Documentary evidence provides the backbone. Old invoices showing consistent payment terms, internal memos describing standard procedures, payroll records reflecting regular bonus payments, and communications between parties that reference “the usual arrangement” all help establish a pattern. The goal is to show repetition over time. A single invoice proves a transaction; a decade of identical invoices proves a custom.
Witness testimony from people who participated in or observed the practice firsthand rounds out the picture. Co-workers, industry peers, and long-tenured employees can all confirm that a specific procedure was the accepted method for a prolonged period. The strongest cases combine all three types of evidence: an expert who explains the industry norm, documents that show it in action, and witnesses who lived it.

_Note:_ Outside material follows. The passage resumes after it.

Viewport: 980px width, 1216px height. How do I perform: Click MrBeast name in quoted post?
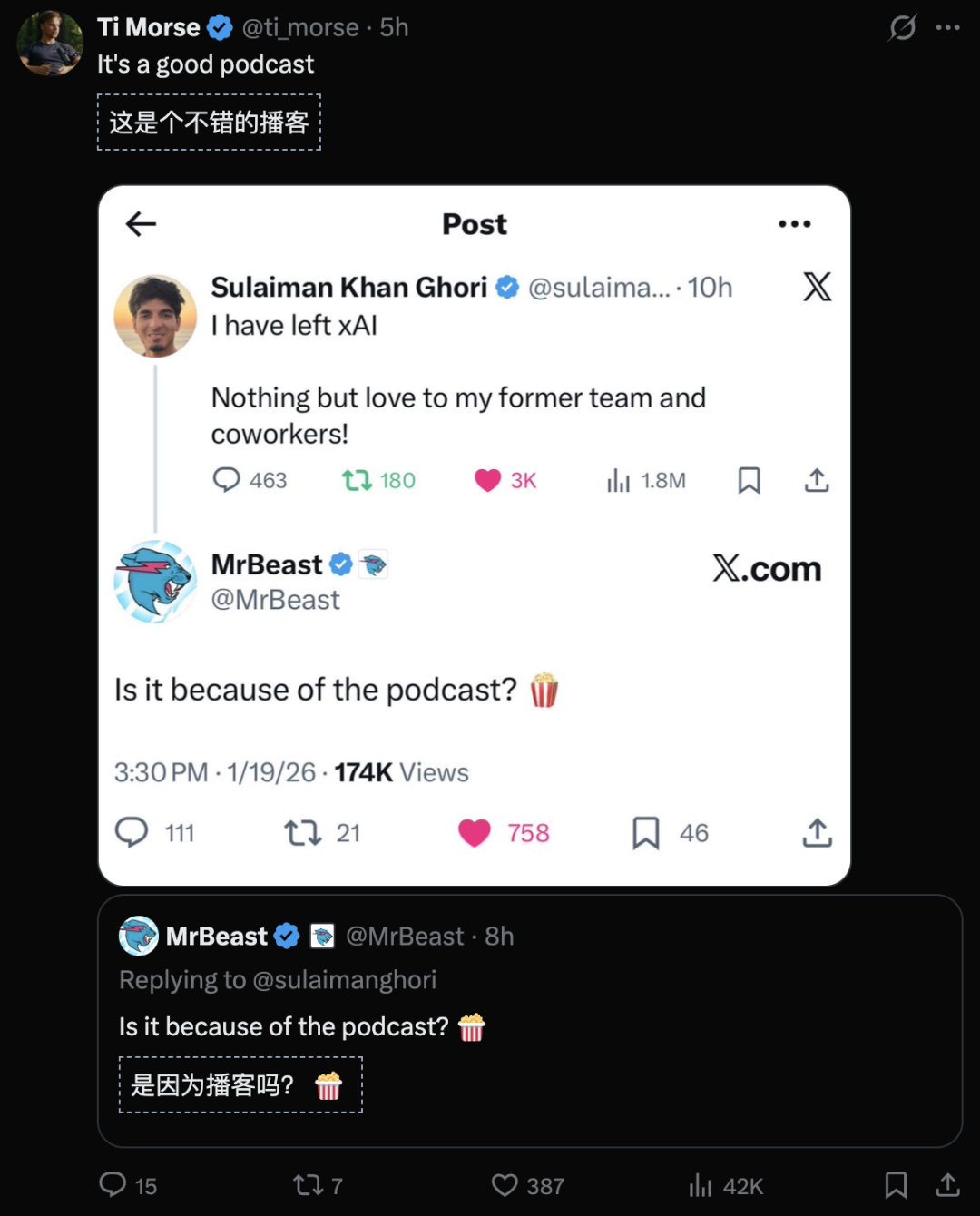[x=217, y=937]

The fastest way to undermine a custom claim is to show inconsistency. If the practice was interrupted, applied unevenly, or challenged and ignored, courts are unlikely to treat it as binding. Evidence that one party explicitly reserved discretion over the practice also cuts against enforceability. And a custom that contradicts an express written term will almost always lose under the UCC’s hierarchy, unless the course of performance evidence is strong enough to suggest the written term was effectively waived.